The Beverly Hills City Council on Tuesday will weigh revisions to its lauded preservation law. Advocates of the law argue that the proposed changes could undo much of the progress the city has made in saving significant buildings.
The City Council adopted the current historic preservation ordinance in January 2012. Since then, the city has granted landmark status to 29 properties--including the Beverly Hills Hotel, Greystone Mansion and City Hall, a domed Spanish Renaissance structure on North Rexford Drive.
In the process, it earned high praise from the Los Angeles Conservancy, which awarded the city its highest A-plus rating.
In January, two planning commissioners promoted changes that many preservation activists said would have gutted the ordinance. Lili Bosse, then mayor, and Councilman John Mirisch, rebuffed those efforts and urged the Planning Commission and the Cultural Heritage Commission to collaborate on a version that would maintain the high grade.

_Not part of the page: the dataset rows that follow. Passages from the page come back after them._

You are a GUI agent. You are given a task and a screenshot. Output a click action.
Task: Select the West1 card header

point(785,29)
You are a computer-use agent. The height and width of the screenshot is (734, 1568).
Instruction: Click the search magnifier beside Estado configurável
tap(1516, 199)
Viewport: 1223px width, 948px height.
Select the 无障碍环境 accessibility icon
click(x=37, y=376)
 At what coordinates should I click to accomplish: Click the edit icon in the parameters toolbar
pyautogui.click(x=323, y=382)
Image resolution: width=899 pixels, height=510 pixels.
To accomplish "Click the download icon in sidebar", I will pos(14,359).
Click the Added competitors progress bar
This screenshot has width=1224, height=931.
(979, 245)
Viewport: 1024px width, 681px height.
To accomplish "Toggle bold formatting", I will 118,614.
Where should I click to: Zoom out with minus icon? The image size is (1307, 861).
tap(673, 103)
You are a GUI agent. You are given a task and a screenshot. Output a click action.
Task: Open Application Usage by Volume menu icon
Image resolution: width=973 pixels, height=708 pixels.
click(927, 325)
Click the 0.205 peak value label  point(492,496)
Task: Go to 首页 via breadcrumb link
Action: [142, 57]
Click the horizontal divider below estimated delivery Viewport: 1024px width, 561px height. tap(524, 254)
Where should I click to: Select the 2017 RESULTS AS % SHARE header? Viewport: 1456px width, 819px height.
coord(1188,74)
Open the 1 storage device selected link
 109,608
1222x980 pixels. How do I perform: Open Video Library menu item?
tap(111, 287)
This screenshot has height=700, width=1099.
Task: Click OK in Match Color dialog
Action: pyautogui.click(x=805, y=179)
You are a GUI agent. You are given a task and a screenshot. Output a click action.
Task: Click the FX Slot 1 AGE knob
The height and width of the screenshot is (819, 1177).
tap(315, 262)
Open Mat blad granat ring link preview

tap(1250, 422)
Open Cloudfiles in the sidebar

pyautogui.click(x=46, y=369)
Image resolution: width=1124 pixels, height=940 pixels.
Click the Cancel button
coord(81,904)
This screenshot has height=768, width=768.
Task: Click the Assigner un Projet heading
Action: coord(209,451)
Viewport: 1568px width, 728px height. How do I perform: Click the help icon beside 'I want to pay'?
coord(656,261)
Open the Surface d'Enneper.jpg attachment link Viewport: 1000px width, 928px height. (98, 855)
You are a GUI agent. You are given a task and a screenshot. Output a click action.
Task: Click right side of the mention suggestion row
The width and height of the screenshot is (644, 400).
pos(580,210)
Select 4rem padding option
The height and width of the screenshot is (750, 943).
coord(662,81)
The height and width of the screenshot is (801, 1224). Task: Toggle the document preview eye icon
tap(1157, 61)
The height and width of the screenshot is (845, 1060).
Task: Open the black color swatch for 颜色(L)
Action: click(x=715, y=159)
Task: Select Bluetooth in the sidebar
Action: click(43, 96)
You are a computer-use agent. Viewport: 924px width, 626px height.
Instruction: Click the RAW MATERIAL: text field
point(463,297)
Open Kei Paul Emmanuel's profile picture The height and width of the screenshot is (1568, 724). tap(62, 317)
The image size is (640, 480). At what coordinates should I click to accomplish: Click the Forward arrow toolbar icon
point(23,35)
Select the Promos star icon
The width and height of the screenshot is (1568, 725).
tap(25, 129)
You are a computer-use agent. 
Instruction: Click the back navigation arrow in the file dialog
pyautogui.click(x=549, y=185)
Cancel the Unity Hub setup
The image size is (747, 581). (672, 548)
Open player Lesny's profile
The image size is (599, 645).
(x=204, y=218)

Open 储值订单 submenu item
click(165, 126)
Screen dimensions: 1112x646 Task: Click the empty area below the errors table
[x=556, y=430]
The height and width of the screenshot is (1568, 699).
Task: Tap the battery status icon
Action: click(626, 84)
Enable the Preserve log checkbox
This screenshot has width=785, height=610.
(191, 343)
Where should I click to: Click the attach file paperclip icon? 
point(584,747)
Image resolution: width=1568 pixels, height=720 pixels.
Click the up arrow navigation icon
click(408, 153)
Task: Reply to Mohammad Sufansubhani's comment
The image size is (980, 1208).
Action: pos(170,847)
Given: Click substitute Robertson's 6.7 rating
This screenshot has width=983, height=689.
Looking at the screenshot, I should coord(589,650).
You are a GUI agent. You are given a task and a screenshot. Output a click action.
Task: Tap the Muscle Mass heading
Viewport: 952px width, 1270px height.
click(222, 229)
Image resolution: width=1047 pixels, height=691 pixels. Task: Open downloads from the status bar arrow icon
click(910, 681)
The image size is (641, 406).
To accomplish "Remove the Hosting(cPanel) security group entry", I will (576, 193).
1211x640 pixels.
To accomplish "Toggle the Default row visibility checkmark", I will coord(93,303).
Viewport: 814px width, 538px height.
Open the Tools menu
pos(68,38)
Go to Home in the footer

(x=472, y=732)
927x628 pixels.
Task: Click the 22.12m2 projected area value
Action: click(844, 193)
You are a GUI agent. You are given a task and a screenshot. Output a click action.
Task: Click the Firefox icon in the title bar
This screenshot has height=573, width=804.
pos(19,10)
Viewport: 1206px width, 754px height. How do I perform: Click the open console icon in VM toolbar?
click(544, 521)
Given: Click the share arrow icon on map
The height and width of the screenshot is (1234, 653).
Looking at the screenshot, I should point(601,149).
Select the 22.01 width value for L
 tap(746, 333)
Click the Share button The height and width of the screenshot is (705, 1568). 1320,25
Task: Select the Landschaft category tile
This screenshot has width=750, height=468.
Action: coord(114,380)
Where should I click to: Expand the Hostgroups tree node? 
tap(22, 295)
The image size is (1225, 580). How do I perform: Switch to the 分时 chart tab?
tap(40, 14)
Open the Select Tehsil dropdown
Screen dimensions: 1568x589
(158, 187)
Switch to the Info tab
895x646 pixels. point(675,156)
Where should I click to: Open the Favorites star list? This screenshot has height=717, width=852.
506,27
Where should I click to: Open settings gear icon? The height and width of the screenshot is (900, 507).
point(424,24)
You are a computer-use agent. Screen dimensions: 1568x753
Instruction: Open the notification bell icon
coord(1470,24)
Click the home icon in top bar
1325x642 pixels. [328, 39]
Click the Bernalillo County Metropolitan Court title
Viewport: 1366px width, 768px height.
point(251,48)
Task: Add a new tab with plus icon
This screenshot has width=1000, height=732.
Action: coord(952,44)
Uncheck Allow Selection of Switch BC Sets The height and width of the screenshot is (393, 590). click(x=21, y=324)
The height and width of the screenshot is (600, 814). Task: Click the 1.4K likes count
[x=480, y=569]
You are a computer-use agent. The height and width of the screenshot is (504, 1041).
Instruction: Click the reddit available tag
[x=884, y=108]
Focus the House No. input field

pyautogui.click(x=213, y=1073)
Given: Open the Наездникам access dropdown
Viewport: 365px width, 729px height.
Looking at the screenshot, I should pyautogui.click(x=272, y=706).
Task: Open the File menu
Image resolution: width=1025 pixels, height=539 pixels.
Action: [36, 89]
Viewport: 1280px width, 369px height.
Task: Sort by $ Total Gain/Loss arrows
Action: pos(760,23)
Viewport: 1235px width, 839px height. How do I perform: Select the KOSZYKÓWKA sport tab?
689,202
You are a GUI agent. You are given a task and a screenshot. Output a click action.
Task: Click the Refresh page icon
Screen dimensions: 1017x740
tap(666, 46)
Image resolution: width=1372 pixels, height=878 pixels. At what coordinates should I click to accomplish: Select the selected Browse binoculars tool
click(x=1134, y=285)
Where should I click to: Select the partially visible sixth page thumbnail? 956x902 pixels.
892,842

Preservation advocates were cautiously optimistic, but the version now going before the council limits the city's ability to offer preservation as a tool for residents.
Among other changes, the revised ordinance would prevent the city from designating local historic districts within single-family residential neighborhoods. In Los Angeles and nationwide, the conservancy said, local historic districts have proven to be an effective way to maintain community character.
According to a conservancy alert to its members, the new ordinance also includes "highly unusual definitions" that set the bar so high for designation "that only the most iconic places will qualify."
"I think what we have now is working well, and I don't know why we're looking to revise it," Mirisch said.
Concerns about property rights and values are helping to drive the changes, said Michael Libow, a local real estate agent whose Storybook-style residence, the Witch's House, is No. 8 on the local landmark register.
The city's list of master architects, whose involvement would help secure a local landmark designation, also includes designers, contractors and builders, Libow said.
"That's a huge problem," Libow said. "People were rallying to save homes that to me were of very little historic value. Some [houses] were functionally obsolete and do not match the site on which they're placed."
But Mirisch said Libow and other proponents of diluting the ordinance were being shortsighted. "If Beverly Hills becomes a city of McMansions," Mirisch said, "that would have negative results on property values. We would lose what makes the city special."